Collected data:
*** Begin section ***
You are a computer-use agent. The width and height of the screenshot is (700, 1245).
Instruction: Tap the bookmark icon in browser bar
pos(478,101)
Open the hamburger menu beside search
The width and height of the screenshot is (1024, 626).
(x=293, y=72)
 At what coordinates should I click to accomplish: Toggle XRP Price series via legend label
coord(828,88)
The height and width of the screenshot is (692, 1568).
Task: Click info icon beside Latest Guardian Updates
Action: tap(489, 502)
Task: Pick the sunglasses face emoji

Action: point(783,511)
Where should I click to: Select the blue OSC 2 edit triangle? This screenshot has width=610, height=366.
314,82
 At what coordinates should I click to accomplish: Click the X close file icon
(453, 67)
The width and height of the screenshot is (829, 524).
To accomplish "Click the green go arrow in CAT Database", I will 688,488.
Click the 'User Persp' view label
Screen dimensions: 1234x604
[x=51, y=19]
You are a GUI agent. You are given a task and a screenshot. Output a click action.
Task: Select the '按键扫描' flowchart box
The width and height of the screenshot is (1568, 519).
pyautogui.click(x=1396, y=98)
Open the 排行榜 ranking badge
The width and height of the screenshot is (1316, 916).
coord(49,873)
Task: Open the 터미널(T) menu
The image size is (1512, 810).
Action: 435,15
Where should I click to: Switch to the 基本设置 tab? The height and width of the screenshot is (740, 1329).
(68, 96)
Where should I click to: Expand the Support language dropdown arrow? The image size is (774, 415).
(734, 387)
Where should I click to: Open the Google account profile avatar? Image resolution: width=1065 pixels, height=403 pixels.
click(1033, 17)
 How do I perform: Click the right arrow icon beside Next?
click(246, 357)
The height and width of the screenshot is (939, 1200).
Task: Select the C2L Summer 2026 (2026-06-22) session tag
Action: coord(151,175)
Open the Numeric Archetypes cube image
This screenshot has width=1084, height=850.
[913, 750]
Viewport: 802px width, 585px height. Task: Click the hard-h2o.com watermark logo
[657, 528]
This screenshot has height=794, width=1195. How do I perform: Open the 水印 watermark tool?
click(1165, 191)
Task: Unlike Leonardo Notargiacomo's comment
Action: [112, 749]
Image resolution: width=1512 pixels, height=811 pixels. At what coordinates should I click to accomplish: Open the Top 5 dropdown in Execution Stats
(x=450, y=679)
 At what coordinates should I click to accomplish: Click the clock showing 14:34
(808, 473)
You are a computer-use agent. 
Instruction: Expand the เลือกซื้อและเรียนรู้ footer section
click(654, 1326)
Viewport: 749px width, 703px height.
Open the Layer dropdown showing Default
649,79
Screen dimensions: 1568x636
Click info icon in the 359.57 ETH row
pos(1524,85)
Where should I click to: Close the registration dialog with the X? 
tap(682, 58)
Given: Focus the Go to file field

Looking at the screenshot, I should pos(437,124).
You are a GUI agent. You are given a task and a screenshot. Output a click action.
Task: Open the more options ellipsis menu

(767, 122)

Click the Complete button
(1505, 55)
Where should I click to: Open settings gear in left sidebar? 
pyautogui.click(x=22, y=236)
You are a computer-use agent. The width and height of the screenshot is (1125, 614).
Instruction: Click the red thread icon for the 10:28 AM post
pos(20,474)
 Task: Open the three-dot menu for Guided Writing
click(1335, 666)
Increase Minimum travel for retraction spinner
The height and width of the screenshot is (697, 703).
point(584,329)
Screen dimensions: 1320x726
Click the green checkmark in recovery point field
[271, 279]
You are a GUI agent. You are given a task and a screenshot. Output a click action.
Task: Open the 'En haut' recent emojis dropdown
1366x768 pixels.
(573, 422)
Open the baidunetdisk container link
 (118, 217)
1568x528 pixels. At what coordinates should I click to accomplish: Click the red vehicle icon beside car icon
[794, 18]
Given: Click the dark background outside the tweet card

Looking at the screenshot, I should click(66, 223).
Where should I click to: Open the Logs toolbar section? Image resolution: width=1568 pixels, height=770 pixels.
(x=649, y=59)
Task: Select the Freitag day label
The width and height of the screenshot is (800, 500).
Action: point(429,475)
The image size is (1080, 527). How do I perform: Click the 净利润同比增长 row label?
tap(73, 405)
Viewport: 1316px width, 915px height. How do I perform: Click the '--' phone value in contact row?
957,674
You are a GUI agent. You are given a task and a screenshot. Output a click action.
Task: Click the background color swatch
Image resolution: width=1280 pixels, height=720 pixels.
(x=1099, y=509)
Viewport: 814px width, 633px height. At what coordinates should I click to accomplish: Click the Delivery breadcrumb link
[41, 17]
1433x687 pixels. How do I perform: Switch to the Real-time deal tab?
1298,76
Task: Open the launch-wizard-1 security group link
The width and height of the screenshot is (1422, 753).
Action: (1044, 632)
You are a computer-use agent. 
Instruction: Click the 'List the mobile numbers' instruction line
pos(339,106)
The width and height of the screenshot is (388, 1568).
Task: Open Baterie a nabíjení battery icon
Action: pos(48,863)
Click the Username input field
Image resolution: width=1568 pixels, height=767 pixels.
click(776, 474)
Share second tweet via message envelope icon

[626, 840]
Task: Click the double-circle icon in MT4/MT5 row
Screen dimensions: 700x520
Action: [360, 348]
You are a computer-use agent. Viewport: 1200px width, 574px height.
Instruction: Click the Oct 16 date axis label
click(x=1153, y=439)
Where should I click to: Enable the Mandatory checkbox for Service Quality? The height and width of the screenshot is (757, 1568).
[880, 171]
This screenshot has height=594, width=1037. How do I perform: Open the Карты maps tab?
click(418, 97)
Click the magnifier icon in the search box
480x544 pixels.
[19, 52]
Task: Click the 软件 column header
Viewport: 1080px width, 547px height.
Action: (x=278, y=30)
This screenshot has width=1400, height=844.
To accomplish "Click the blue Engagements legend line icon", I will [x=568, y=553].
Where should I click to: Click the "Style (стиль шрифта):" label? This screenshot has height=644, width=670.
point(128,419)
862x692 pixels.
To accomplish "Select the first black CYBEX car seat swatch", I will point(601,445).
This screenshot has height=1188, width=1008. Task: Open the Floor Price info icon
*** End section ***
Your task is to output all of the data above word for word.

You are a computer-use agent. The width and height of the screenshot is (700, 1245).
Instruction: Tap the bookmark icon in browser bar
pos(478,101)
Open the hamburger menu beside search
The width and height of the screenshot is (1024, 626).
(x=293, y=72)
 At what coordinates should I click to accomplish: Toggle XRP Price series via legend label
coord(828,88)
The height and width of the screenshot is (692, 1568).
Task: Click info icon beside Latest Guardian Updates
Action: tap(489, 502)
Task: Pick the sunglasses face emoji

Action: point(783,511)
Where should I click to: Select the blue OSC 2 edit triangle? This screenshot has width=610, height=366.
314,82
 At what coordinates should I click to accomplish: Click the X close file icon
(453, 67)
The width and height of the screenshot is (829, 524).
To accomplish "Click the green go arrow in CAT Database", I will 688,488.
Click the 'User Persp' view label
Screen dimensions: 1234x604
[x=51, y=19]
You are a GUI agent. You are given a task and a screenshot. Output a click action.
Task: Select the '按键扫描' flowchart box
The width and height of the screenshot is (1568, 519).
pyautogui.click(x=1396, y=98)
Open the 排行榜 ranking badge
The width and height of the screenshot is (1316, 916).
coord(49,873)
Task: Open the 터미널(T) menu
The image size is (1512, 810).
Action: 435,15
Where should I click to: Switch to the 基本设置 tab? The height and width of the screenshot is (740, 1329).
(68, 96)
Where should I click to: Expand the Support language dropdown arrow? The image size is (774, 415).
(734, 387)
Where should I click to: Open the Google account profile avatar? Image resolution: width=1065 pixels, height=403 pixels.
click(1033, 17)
 How do I perform: Click the right arrow icon beside Next?
click(246, 357)
The height and width of the screenshot is (939, 1200).
Task: Select the C2L Summer 2026 (2026-06-22) session tag
Action: coord(151,175)
Open the Numeric Archetypes cube image
This screenshot has width=1084, height=850.
[913, 750]
Viewport: 802px width, 585px height. Task: Click the hard-h2o.com watermark logo
[657, 528]
This screenshot has height=794, width=1195. How do I perform: Open the 水印 watermark tool?
click(1165, 191)
Task: Unlike Leonardo Notargiacomo's comment
Action: [112, 749]
Image resolution: width=1512 pixels, height=811 pixels. At what coordinates should I click to accomplish: Open the Top 5 dropdown in Execution Stats
(x=450, y=679)
 At what coordinates should I click to accomplish: Click the clock showing 14:34
(808, 473)
You are a computer-use agent. 
Instruction: Expand the เลือกซื้อและเรียนรู้ footer section
click(654, 1326)
Viewport: 749px width, 703px height.
Open the Layer dropdown showing Default
649,79
Screen dimensions: 1568x636
Click info icon in the 359.57 ETH row
pos(1524,85)
Where should I click to: Close the registration dialog with the X? 
tap(682, 58)
Given: Focus the Go to file field

Looking at the screenshot, I should pos(437,124).
You are a GUI agent. You are given a task and a screenshot. Output a click action.
Task: Open the more options ellipsis menu

(767, 122)

Click the Complete button
(1505, 55)
Where should I click to: Open settings gear in left sidebar? 
pyautogui.click(x=22, y=236)
You are a computer-use agent. The width and height of the screenshot is (1125, 614).
Instruction: Click the red thread icon for the 10:28 AM post
pos(20,474)
 Task: Open the three-dot menu for Guided Writing
click(1335, 666)
Increase Minimum travel for retraction spinner
The height and width of the screenshot is (697, 703).
point(584,329)
Screen dimensions: 1320x726
Click the green checkmark in recovery point field
[271, 279]
You are a GUI agent. You are given a task and a screenshot. Output a click action.
Task: Open the 'En haut' recent emojis dropdown
1366x768 pixels.
(573, 422)
Open the baidunetdisk container link
 (118, 217)
1568x528 pixels. At what coordinates should I click to accomplish: Click the red vehicle icon beside car icon
[794, 18]
Given: Click the dark background outside the tweet card

Looking at the screenshot, I should click(66, 223).
Where should I click to: Open the Logs toolbar section? Image resolution: width=1568 pixels, height=770 pixels.
(x=649, y=59)
Task: Select the Freitag day label
The width and height of the screenshot is (800, 500).
Action: point(429,475)
The image size is (1080, 527). How do I perform: Click the 净利润同比增长 row label?
tap(73, 405)
Viewport: 1316px width, 915px height. How do I perform: Click the '--' phone value in contact row?
957,674
You are a GUI agent. You are given a task and a screenshot. Output a click action.
Task: Click the background color swatch
Image resolution: width=1280 pixels, height=720 pixels.
(x=1099, y=509)
Viewport: 814px width, 633px height. At what coordinates should I click to accomplish: Click the Delivery breadcrumb link
[41, 17]
1433x687 pixels. How do I perform: Switch to the Real-time deal tab?
1298,76
Task: Open the launch-wizard-1 security group link
The width and height of the screenshot is (1422, 753).
Action: (1044, 632)
You are a computer-use agent. 
Instruction: Click the 'List the mobile numbers' instruction line
pos(339,106)
The width and height of the screenshot is (388, 1568).
Task: Open Baterie a nabíjení battery icon
Action: pos(48,863)
Click the Username input field
Image resolution: width=1568 pixels, height=767 pixels.
click(776, 474)
Share second tweet via message envelope icon

[626, 840]
Task: Click the double-circle icon in MT4/MT5 row
Screen dimensions: 700x520
Action: [360, 348]
You are a computer-use agent. Viewport: 1200px width, 574px height.
Instruction: Click the Oct 16 date axis label
click(x=1153, y=439)
Where should I click to: Enable the Mandatory checkbox for Service Quality? The height and width of the screenshot is (757, 1568).
[880, 171]
This screenshot has height=594, width=1037. How do I perform: Open the Карты maps tab?
click(418, 97)
Click the magnifier icon in the search box
480x544 pixels.
[19, 52]
Task: Click the 软件 column header
Viewport: 1080px width, 547px height.
Action: (x=278, y=30)
This screenshot has width=1400, height=844.
To accomplish "Click the blue Engagements legend line icon", I will [x=568, y=553].
Where should I click to: Click the "Style (стиль шрифта):" label? This screenshot has height=644, width=670.
point(128,419)
862x692 pixels.
To accomplish "Select the first black CYBEX car seat swatch", I will point(601,445).
This screenshot has height=1188, width=1008. Task: Open the Floor Price info icon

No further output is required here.